To isolate individual MCs, single guard hairs of stage 8 HF morphogenesis were prepared from either Ack2-treated mice or non-treated mice. We regarded MSCs as the MCs remaining at the lower permanent portion of the HF in Ack2-treated mice, and TA/DCs as the MCs localizing at the hair matrix in non-treated mice. The single HFs were further micro-dissected into the lower permanent portion and the hair matrix region under stereomicroscopy. After dissociation of each region into single cells by trypsin-EDTA treatment, individual GFP+ cells were picked from the single-cell suspension under fluorescent microscopy. For comparison, single Mbs obtained from E16.5 embryonic epidermis were also picked. These cells were seeded into lysis buffer-containing PCR tubes and processed for gene expression analysis as described in the next section.
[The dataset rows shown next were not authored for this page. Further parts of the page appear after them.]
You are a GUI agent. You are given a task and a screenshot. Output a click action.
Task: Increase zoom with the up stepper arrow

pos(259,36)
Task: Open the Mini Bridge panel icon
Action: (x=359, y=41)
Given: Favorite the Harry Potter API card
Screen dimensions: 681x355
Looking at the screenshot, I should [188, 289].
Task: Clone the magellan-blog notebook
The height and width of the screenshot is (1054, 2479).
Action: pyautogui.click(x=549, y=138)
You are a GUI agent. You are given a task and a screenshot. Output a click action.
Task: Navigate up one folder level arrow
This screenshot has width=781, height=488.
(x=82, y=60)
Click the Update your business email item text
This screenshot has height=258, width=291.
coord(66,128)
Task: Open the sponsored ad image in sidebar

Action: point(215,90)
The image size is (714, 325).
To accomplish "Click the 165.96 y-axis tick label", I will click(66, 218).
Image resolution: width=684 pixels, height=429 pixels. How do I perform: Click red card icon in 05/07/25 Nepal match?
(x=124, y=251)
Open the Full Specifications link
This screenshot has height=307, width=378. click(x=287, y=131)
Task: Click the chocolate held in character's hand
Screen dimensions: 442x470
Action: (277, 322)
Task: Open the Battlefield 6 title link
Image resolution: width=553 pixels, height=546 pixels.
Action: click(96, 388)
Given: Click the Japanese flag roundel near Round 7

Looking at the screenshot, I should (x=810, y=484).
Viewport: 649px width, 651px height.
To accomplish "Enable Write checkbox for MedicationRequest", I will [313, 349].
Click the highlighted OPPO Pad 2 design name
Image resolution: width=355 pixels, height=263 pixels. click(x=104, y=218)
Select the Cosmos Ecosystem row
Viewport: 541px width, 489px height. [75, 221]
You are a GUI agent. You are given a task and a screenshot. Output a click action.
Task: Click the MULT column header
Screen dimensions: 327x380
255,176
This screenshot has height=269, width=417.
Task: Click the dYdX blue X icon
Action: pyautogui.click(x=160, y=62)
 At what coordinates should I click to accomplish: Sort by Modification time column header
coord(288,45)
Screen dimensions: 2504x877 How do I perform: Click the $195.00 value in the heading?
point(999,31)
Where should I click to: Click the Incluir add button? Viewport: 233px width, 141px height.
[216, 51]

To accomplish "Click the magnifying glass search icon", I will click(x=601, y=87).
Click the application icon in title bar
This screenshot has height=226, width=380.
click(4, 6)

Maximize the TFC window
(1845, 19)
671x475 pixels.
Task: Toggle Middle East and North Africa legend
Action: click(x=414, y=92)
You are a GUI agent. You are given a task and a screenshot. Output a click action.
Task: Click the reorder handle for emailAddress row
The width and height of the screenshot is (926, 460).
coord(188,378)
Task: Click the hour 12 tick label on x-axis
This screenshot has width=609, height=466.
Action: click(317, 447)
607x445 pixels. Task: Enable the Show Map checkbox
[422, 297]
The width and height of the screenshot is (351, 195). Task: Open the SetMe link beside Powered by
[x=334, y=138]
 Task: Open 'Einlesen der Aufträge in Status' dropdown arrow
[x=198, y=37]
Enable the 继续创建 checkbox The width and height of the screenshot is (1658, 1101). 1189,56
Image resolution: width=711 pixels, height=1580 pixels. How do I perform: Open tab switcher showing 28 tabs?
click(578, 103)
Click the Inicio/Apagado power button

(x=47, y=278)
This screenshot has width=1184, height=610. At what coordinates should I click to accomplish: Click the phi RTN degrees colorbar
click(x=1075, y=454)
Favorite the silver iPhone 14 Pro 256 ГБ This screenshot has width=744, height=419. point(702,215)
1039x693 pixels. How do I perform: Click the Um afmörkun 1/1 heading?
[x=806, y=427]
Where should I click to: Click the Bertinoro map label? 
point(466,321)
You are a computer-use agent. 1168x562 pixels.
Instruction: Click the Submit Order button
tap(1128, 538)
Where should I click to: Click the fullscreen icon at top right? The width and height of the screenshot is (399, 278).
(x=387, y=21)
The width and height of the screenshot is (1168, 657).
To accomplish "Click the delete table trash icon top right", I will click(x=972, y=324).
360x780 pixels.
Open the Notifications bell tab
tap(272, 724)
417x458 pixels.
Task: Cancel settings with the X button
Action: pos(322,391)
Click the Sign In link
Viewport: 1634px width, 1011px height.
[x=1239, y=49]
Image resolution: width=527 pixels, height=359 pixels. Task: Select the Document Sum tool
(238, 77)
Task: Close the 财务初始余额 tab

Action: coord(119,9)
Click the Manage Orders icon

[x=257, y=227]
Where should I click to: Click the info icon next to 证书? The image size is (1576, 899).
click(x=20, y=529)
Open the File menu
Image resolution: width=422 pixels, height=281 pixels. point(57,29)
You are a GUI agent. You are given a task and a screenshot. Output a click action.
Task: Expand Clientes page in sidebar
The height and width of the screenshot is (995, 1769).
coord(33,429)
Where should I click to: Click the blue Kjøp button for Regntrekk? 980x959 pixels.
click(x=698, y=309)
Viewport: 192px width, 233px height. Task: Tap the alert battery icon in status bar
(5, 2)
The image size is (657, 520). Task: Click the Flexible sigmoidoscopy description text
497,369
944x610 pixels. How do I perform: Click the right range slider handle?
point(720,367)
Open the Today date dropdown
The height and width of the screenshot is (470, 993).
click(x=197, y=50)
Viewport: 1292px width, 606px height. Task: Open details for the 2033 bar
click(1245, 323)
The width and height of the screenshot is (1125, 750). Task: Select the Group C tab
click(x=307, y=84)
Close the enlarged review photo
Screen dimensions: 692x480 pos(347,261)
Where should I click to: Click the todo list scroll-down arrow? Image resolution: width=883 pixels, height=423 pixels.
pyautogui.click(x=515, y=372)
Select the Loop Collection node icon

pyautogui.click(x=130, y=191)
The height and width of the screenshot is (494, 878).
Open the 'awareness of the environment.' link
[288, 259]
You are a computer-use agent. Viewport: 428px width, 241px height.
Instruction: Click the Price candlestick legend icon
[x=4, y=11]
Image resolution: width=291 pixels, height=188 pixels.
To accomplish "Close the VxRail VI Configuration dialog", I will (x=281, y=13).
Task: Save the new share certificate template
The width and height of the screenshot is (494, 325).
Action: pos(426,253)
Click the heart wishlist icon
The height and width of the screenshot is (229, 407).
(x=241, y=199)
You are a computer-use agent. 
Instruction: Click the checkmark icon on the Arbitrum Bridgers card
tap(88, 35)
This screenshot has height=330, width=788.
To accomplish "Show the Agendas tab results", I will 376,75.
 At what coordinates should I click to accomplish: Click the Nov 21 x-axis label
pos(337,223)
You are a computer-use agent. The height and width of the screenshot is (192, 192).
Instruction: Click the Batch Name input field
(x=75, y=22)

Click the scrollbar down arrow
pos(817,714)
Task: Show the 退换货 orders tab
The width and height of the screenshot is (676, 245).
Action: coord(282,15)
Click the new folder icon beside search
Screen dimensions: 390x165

Validation of the single-cell-based gene expression profiling technique
In order to perform high-throughput gene expression analysis from a limited
amount of cells, a single-cell-based gene profiling strategy for the
individual MCs was designed by combining single-cell cDNA amplification and a
real-time PCR quantification assay (Q-PCR). We optimized and modified previous
cDNA amplification methods (Iscove et al.,
2002) to profile gene expression patterns by Q-PCR. Particularly,
we modified the reverse transcription and PCR amplification steps to obtain
the conditions that allowed the preservation of the initial representation of
transcripts in Q-PCR assays, by maximizing the efficiency in the reverse
transcription and minimizing the bias in amplification of transcripts during
the cDNA amplification (see Materials and methods).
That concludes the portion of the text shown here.